Duesseldorf, den 2ten August 1856
Verehrter Liszt
Es wird mir von Frau Schumann die ernste Pflicht übertragen die Freunde von dem erschütternden Verlust, der sie betroffen, zu benachrichtigen; ihnen das Hinscheiden Schumanns anzuzeigen. Daß Du, der in frühen Tagen schon in künstlerischer und freundlicher Beziehung zu dem entschlummerten Meister gestanden, die Kunde besonders teilnehmend hören würdest, war einer meiner ersten Gedanken – denn mag auch Schicksal: äußere wie innere Erfahrung die Wege von Euch beiden gerade verschieden im Leben gestaltet haben, ja mögt Ihr das gegenseitig ausgesprochen haben – mir ist doch gewiß, daß Niemand den vollen Werth des leider uns entrückten Mannes reiner zu verstehen, schöner zu empfinden Macht und Willen hat als Du in diesem ernsten Moment.
Sicherlich thut es Dir leid, daß es Dir nicht gegönnt war wie mir, der Hülle des Meisters die letzte Ehre zu erzeigen als sie Donnerstag in Bonn bestattet wurde. Es war nicht im Sinn des Componisten der sich vorzugsweise in die eigensten innerlich heiligen Gefühle versenkte, den Freunden und Verehrern den Tag des Begräbnisses in öffentlichen Blättern bekannt zu machen; doch folgten viele Mitempfindende, Trauernde der Leiche nach Bonn. Sie ward von Künstlern und Kunstliebhabern der Ruhestätte entgegengetragen, den irdischen Resten Niebuhrs und Schlegels nahe begraben.

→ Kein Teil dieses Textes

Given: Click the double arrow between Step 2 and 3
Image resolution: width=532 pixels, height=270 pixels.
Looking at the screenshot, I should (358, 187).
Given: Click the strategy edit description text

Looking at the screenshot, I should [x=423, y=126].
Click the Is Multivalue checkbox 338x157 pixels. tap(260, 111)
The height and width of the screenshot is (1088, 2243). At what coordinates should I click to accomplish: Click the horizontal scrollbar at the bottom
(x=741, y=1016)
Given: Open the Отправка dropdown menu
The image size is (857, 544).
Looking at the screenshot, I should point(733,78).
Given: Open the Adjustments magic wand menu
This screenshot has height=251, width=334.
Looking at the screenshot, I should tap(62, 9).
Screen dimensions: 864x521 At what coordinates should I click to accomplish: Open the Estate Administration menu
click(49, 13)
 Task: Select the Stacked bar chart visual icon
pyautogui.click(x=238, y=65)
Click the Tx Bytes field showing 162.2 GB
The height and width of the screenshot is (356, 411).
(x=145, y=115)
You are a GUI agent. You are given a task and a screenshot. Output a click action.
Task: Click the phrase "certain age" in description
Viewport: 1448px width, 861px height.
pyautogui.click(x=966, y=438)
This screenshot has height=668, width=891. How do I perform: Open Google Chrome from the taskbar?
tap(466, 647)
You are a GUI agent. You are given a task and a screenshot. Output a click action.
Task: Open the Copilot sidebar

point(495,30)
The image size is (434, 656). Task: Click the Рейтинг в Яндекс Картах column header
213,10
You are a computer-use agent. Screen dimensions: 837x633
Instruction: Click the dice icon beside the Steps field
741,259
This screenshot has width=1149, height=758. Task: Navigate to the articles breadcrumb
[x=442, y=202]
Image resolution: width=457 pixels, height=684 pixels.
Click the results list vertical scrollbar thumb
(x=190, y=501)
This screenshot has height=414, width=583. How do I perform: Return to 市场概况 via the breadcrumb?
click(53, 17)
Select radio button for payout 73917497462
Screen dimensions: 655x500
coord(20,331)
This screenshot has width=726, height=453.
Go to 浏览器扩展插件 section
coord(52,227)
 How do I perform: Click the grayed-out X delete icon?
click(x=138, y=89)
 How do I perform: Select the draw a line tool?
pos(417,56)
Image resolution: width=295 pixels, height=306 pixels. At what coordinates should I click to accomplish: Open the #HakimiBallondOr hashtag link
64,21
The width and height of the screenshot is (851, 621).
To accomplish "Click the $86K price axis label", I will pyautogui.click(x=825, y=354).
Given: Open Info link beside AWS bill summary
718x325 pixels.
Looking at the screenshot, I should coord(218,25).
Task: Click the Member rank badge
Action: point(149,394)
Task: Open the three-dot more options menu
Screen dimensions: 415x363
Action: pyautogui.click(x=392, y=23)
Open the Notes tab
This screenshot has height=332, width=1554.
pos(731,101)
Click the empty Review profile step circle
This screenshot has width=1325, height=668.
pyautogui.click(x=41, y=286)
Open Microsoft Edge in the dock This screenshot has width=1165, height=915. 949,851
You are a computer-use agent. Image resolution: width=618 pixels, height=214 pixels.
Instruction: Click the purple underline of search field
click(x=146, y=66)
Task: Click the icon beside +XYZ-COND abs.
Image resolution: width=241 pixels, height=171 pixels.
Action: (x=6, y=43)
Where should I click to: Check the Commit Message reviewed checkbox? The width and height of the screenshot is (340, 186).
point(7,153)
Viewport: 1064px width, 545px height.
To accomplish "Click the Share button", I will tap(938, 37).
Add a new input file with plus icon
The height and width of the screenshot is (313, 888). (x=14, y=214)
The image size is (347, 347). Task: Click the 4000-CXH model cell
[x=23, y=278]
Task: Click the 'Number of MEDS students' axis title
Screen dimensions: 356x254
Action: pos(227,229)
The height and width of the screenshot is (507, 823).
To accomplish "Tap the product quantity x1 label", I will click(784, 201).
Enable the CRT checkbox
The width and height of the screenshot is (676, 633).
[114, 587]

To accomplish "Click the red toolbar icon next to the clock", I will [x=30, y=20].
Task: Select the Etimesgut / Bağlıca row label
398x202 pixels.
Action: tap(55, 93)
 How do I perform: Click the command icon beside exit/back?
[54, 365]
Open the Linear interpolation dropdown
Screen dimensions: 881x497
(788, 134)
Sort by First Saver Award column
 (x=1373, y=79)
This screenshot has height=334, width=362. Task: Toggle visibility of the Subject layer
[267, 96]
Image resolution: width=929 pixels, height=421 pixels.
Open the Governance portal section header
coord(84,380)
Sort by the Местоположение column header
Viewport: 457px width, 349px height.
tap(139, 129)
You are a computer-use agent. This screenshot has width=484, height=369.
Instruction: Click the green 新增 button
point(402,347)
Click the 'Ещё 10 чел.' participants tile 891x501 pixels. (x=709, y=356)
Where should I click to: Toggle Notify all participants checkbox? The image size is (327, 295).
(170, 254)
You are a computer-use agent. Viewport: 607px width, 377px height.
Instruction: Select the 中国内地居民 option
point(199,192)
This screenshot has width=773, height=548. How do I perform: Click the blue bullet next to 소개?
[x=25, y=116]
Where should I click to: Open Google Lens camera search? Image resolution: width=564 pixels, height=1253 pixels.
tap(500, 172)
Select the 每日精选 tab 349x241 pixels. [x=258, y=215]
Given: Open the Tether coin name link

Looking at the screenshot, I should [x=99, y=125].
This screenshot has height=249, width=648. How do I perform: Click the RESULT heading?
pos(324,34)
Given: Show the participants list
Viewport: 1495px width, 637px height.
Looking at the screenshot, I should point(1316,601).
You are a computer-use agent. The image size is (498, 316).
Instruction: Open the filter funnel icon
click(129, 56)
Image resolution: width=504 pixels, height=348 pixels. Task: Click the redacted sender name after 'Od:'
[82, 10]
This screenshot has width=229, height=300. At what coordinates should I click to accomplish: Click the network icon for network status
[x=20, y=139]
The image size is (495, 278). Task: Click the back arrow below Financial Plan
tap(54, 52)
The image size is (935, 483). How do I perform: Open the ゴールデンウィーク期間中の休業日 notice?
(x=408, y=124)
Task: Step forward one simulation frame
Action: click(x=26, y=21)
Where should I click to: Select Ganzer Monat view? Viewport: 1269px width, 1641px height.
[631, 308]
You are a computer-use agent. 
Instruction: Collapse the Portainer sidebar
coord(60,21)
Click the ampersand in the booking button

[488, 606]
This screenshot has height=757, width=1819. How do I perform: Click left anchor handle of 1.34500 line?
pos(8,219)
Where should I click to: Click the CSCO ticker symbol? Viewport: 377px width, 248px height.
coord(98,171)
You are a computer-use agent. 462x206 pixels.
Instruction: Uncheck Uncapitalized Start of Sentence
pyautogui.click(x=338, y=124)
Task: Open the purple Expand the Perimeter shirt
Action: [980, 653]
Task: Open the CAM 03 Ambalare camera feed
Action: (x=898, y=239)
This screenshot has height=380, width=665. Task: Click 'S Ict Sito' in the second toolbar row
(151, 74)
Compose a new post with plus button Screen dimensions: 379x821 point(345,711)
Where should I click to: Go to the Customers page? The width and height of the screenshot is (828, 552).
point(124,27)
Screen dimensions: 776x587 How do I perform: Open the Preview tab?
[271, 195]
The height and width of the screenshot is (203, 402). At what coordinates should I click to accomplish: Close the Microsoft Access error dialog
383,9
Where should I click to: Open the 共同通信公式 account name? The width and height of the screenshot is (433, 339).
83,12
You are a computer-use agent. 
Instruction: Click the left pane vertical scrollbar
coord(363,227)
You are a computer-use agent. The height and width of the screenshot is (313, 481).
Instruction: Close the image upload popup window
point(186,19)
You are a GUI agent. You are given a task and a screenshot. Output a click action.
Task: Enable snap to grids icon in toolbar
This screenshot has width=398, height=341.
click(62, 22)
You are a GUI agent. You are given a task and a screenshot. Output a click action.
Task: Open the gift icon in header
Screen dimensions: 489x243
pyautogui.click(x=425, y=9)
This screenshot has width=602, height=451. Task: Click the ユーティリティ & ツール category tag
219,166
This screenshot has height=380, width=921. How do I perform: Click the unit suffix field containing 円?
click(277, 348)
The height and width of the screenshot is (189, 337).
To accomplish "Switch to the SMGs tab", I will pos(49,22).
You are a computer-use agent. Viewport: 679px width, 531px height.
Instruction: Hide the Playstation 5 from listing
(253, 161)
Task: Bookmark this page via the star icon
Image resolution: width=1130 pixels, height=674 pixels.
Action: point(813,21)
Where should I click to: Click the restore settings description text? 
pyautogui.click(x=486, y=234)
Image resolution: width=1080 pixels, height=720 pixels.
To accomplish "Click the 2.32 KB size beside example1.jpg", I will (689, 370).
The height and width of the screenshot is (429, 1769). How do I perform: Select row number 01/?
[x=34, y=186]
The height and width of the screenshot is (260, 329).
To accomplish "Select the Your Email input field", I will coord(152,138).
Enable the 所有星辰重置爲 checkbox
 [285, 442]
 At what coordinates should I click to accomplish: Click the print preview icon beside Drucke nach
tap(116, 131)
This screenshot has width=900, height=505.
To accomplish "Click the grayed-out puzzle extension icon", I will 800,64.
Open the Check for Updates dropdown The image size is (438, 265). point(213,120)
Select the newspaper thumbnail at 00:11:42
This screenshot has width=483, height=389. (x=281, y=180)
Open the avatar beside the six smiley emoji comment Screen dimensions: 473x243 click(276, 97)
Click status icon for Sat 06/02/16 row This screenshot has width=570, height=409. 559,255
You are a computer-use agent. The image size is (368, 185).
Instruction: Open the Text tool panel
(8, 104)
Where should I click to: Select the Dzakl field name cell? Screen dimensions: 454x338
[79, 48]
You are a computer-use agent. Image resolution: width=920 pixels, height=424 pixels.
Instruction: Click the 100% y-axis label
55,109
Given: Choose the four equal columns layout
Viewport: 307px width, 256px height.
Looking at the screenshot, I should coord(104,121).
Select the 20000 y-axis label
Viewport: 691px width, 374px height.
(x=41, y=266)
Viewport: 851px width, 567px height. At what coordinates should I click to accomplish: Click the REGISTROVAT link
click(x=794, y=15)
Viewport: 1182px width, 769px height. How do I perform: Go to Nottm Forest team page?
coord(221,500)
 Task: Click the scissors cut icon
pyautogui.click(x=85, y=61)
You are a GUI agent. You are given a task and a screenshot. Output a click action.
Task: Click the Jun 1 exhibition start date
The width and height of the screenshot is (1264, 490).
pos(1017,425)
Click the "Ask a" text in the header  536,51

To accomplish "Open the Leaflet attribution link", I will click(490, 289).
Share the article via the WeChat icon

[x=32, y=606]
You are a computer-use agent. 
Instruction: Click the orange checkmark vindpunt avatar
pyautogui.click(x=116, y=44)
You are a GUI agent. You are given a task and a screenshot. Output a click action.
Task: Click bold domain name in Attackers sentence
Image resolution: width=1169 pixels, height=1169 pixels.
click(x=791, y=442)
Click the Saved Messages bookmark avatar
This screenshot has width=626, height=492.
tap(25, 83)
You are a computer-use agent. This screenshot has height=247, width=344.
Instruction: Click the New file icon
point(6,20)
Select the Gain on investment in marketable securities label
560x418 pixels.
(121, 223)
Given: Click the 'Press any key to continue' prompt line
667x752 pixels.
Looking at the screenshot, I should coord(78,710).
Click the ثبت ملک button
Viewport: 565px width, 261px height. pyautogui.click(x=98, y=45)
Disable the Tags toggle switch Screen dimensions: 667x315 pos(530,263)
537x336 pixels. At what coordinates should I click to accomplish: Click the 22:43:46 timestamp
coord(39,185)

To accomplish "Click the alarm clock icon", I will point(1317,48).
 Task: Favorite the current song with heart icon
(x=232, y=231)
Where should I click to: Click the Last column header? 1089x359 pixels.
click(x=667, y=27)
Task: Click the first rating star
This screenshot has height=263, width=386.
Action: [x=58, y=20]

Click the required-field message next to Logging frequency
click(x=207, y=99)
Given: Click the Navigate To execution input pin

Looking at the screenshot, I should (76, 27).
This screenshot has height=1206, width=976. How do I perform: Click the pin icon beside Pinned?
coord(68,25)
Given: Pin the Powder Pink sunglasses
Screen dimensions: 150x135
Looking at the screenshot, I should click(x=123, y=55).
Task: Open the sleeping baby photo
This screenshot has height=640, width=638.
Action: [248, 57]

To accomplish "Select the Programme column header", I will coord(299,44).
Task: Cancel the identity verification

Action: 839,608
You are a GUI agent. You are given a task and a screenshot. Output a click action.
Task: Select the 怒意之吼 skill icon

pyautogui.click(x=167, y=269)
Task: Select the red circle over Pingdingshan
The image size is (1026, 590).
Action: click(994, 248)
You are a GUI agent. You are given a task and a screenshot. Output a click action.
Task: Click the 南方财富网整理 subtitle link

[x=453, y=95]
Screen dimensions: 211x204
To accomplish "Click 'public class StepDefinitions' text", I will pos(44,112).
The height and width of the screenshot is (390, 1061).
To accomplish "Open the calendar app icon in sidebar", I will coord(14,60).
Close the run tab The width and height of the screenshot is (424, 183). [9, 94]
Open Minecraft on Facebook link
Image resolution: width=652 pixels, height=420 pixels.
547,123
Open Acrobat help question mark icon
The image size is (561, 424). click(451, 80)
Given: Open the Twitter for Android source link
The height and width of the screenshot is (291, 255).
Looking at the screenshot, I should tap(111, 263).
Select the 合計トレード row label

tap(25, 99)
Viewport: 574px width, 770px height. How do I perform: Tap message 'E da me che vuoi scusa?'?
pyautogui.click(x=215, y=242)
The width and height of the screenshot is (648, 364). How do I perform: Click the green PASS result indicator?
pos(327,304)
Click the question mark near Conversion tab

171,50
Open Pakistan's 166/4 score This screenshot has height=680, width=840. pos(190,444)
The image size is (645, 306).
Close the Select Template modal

Frau Schumann ist gestern hieher zurückgekehrt; die Nähe der Ihren, und des gleich einem Sohne von Schumann geliebten Brahms gewährt der edlen Frau Trost, die selbst im tiefsten Schmerz mir ein edles Beispiel gottergebner Kraft erscheint. Ich bleibe wohl noch einige Tage hier in Düsseldorf, und rechne darauf ein von Dr. Pohl mir versprochenes Schreiben von Dir bald zu erhalten, für das ich im Voraus danke, und das ich bald zu beantworten hoffe.